### [Document excerpt]
= = = =

Despite IT purchasing decisions moving from the basement to the boardroom in recent years, the IT department still takes a primary role in the procurement process, according to new research.
The research from Spiceworks explores the role IT decision makers (ITDMs) and business decision makers (BDMs) play in technology purchasing. It found that ITDMs serve as organisations’ primary purchase influencers and technology ‘gatekeepers’, while BDMs are more likely to give final approval for technology funds and purchases.
The study shows more than 80 percent of ITDMs evaluate and recommend technology solutions while less than 40 percent of BDMs do the same. In fact, IT decision makers are significantly more involved in determining the technology needs, evaluating solutions and vendors, making the final recommendation, and ultimately implementing and managing new technology.
“Although IT professionals don’t always hold the purse strings for technology purchases, it’s clear they’re often the most influential people in the decision-making process,” said John Webb, executive director of EMEA at Spiceworks. “B2B marketers must take into consideration their technology category, buyer stage, and product type when deciding where to focus their marketing spend, but their efforts will likely be unsuccessful if they choose to bypass the IT decision maker.”

= = = =

A run of records
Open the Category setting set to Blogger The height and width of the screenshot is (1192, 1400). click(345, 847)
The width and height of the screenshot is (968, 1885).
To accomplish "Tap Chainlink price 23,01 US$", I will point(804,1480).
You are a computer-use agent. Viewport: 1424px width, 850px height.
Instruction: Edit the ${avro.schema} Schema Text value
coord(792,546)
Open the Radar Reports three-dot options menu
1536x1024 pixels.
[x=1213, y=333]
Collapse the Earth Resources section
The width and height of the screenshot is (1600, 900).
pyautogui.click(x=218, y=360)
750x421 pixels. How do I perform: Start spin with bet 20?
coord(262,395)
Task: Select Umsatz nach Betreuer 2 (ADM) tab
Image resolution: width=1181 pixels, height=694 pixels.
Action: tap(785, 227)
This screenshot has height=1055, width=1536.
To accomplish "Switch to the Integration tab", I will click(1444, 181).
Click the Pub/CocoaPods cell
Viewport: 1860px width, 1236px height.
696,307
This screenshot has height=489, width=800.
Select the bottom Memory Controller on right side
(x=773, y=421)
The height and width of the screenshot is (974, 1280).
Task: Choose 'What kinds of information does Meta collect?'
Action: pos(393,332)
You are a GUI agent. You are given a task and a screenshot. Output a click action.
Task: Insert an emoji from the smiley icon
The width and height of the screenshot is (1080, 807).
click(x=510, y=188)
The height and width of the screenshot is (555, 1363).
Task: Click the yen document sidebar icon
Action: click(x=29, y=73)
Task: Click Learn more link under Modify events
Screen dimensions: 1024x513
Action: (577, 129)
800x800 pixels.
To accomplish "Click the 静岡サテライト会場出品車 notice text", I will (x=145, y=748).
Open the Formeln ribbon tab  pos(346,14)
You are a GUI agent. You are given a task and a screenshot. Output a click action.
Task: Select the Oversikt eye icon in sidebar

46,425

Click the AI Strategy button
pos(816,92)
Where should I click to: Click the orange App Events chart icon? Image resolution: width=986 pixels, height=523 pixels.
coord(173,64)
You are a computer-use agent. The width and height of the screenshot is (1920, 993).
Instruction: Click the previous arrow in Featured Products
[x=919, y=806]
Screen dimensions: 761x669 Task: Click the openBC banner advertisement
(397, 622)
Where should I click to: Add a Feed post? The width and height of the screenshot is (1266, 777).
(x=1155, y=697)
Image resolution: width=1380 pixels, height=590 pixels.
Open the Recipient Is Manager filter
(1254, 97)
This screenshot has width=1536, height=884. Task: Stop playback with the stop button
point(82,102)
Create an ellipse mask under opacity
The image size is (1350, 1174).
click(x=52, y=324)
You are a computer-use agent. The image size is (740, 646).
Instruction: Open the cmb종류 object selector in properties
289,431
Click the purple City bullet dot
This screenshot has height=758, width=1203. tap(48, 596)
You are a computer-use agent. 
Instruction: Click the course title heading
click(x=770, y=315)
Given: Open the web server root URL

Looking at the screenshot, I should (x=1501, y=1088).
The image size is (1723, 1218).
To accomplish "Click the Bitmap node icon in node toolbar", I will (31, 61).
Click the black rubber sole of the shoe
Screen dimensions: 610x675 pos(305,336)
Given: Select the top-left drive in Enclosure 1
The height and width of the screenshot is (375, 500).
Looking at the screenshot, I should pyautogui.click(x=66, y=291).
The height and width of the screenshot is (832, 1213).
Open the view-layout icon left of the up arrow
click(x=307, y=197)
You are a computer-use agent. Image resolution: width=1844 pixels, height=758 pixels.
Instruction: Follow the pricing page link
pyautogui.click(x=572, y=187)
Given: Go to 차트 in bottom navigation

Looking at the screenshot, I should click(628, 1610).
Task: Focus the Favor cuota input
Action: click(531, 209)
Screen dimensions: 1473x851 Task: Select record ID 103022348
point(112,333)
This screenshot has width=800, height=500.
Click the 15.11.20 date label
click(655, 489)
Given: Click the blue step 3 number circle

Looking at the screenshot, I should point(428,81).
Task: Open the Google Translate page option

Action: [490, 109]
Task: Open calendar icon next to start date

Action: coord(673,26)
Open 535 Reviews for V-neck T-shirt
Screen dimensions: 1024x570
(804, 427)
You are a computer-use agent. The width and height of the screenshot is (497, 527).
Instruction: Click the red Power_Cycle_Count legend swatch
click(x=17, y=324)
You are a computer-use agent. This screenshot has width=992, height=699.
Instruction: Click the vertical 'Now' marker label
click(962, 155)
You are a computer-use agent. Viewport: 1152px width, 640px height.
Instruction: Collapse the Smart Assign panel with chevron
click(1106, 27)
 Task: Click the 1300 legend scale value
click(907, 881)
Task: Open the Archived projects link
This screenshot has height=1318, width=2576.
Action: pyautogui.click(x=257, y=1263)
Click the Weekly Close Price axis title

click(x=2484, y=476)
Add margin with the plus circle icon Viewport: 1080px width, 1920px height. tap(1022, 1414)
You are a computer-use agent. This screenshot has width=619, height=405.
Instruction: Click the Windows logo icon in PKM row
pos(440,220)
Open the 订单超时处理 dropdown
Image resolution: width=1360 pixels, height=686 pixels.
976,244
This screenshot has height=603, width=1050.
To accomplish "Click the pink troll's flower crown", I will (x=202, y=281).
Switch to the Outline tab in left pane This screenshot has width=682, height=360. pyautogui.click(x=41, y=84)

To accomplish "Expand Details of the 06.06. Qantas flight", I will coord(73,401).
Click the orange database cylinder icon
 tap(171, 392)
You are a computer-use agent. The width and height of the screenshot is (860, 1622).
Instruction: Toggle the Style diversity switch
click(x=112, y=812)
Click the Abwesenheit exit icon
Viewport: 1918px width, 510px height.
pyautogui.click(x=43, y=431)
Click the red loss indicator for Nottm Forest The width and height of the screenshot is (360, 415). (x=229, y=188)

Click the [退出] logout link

= = = =

### [Work to be completed]
Answer these questions from the IT purchasing article:
1. What share of ITDMs evaluate and recommend technology solutions?
2. Which group is more likely to give final approval for technology funds and purchases?
3. What position does John Webb hold at Spiceworks?

### [Full output]
1. More than 80 percent.
2. Business decision makers (BDMs).
3. Executive director of EMEA.